O problema não é a disposição do filme em retratar os aspectos práticos da transição. É que o filme insiste em nos fazer olhar para Lara como ela se olha - como se, para processar sua vergonha, Menina deve reproduzi-lo repetidas vezes, uma sala de espelhos em que a vergonha ricocheteia igualmente entre público e sujeito, sem alívio. Existem poucos casos em que Lara usa um banheiro ou se senta em seu quarto sem que a cena se torne um discurso sobre seu corpo. Quando ela acorda com uma ereção uma manhã, nós vemos. Quando ela se senta para fazer xixi, lá está aquele espelho de novo. E com isso, lágrimas.

Isso ilustra o problema com tantas narrativas trans de artistas cisgêneros - ou mesmo com as narrativas trans de artistas trans que são com curadoria de uma grande indústria cisgênero de produtores, programadores e outros: nós, as pessoas cis do quarto, estão todos muito preocupados com a identidade trans como uma crise física. Estamos fixados no transgenerismo como o problema de nascer no corpo errado - somos obcecados com o corpo especificamente e com seu desalinhamento ostensivo com a alma. E os liberais não são menos fixados do que, digamos, os conservadores obcecados com direitos de banheiro trans. Ou rejeitamos insistentemente a ideia da identidade trans de uma vez ou - com simpatia ou não - continuamos querendo saber como as pessoas trans entendem o que caracterizamos como uma incompatibilidade corporal essencial. Reduzimos a identidade trans em uma questão filosófica inebriante que o resto de nós está tentando resolver: um problema mente-corpo que aparentemente nos dá uma desculpa para fazer perguntas sobre os corpos de outras pessoas que há muito conhecemos melhor do que perguntar em qualquer outro contexto .

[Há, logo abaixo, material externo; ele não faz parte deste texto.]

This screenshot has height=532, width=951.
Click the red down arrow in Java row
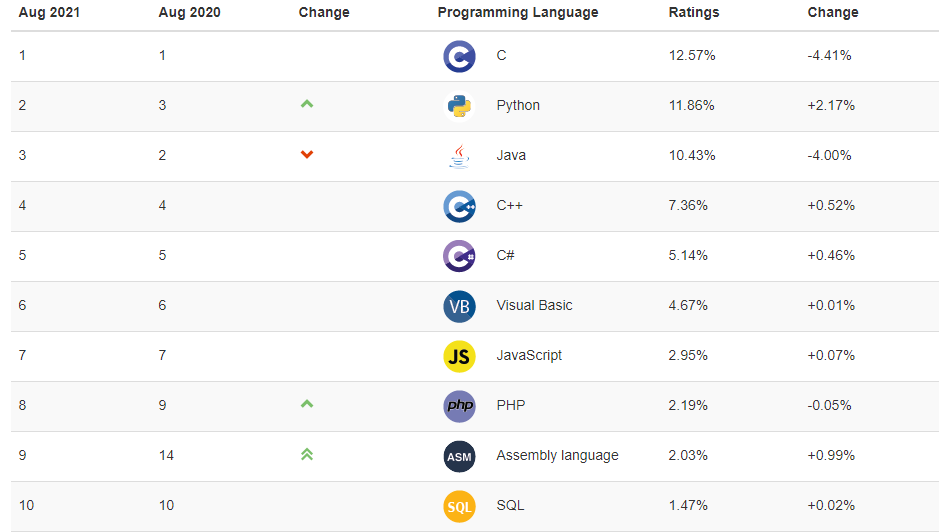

A ironia central de Menina é que, apesar de toda essa autotortura e trauma físico, o filme nunca explica realmente por que Lara quer ser dançarina. Para Dhont, sua paixão é acidental; assim como os sentimentos de sua heroína sobre qualquer coisa não relacionada ao corpo dela. Lara tem outros interesses? Ela tem outros desejos? É possível que, pela primeira vez, uma ida ao banheiro possa ser uma ida ao banheiro para ela - não uma viagem metafísica pelas complexidades da disforia de gênero, mas simplesmente uma necessidade de fazer xixi e escovar os dentes?

Não neste filme. Menina termina com um ato de automutilação que, mesmo meramente aludindo a ele, provavelmente pode ser adivinhado sem que eu o descreva. É imperdoável. E é uma prova positiva de que este filme é mais uma narrativa trans sobre o problema de tornando-se: tornar-se um homem ou, como no caso de Lara, uma mulher, embora violentamente, embora desesperadamente. Estamos tão obcecados com quem achamos que as pessoas trans querem se tornar, em tornar a narrativa da identidade trans reduzida a um tropo de mudança física, que ignoramos o fato de quem as pessoas trans já são. Menina faz tanto quanto afirma o oposto da boca para fora - e exemplifica os perigos de narrativas como essa no processo.